Transient Perivascular Inflammation of the Carotid Artery (TIPIC): A rare cause of Horner’s Syndrome
Objective:
Describe a case of Horner’s Syndrome caused by rare diagnosis of TIPIC
Background:
Transient Perivascular Inflammation of the Carotid Artery (TIPIC) Syndrome is a rare cause of atypical neck pain
[1] and relatively recently identified as an individual clinical entity
[2]. This is the first case we know of TIPIC causing a Horner’s syndrome (partial ptosis, miosis and anhidrosis)
[3]. The patient was a 44yo M who presented with 3 days of new headache, aural fullness and a right sided Horner’s syndrome. He had a CTA head/neck and was found to have diffuse thickening of the cervical right ICA wall. His inflammatory markers were unremarkable, he had no systemic signs or symptoms. Rheumatology was consulted for evaluation of arteritis, with low suspicion given his lack of other symptoms. Extensive lab evaluation of infectious and inflammatory conditions was sent which was negative. His MRA neck (black blood) was notable for multifocal perivascular edema and enhancement of the right cervical ICA, with mild luminal irregularity, consistent with a diagnosis of TIPIC. Though the pathophysiology of TIPIC is not well understood, it is typically a self limiting pathology and often responds to NASIDs or steroids
[4]. Patient was started on a 14 day course of naproxen with improvement in his headaches.

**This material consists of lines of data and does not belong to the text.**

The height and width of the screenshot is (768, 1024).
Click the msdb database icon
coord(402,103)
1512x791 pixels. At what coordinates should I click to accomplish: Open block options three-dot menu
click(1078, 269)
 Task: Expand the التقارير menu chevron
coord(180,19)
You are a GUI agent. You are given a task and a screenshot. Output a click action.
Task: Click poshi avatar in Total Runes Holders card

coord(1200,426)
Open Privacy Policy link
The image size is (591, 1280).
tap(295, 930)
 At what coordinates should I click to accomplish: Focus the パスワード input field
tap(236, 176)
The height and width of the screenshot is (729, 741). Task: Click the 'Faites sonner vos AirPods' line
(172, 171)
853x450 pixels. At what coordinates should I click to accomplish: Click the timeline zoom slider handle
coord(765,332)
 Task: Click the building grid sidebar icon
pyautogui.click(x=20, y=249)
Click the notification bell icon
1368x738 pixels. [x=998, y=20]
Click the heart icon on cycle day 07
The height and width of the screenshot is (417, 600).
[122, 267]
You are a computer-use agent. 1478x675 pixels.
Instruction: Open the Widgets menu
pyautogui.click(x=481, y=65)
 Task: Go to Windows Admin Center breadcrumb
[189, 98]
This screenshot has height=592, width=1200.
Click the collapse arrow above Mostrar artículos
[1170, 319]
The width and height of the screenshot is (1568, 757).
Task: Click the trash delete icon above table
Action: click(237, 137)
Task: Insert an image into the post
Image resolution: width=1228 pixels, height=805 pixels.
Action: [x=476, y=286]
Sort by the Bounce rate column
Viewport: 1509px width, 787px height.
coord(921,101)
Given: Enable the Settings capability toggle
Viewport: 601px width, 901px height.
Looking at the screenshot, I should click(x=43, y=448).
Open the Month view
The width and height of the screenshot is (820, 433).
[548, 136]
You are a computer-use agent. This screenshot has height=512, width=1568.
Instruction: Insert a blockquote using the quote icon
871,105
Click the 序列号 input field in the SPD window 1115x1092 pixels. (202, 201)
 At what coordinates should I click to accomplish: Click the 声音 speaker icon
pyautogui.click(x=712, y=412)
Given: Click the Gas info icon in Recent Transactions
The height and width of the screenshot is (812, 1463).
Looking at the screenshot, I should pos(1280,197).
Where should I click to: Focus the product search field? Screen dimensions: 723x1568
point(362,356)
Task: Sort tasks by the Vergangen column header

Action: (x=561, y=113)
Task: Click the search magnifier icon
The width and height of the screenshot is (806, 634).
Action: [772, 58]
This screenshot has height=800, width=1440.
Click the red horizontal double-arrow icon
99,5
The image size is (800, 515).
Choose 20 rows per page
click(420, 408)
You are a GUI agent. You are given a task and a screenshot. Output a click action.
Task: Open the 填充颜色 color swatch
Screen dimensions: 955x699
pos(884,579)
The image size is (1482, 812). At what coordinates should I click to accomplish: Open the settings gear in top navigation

[1] [2] [4] 1. Lecler, A, Obadia, M, Savatovsky, J, et al. TIPIC Syndrome: Beyond the Myth of Carotidynia, a New Distinct Unclassified Entity. AJNR Am J Neuroradiol. 2017. July; 38(7): 1391–1398. Epub 2017 May 11 DOI: 10.3174/ajnr.A5214
[3] Zalan Khan Horner’s Syndrome. https://www.ncbi.nlm.nih.gov/books/NBK500000/
Conclusions:
This case exemplifies a rare cause of a Horner’s syndrome from TIPIC, with a high degree of clinical suspicion necessary for the diagnosis.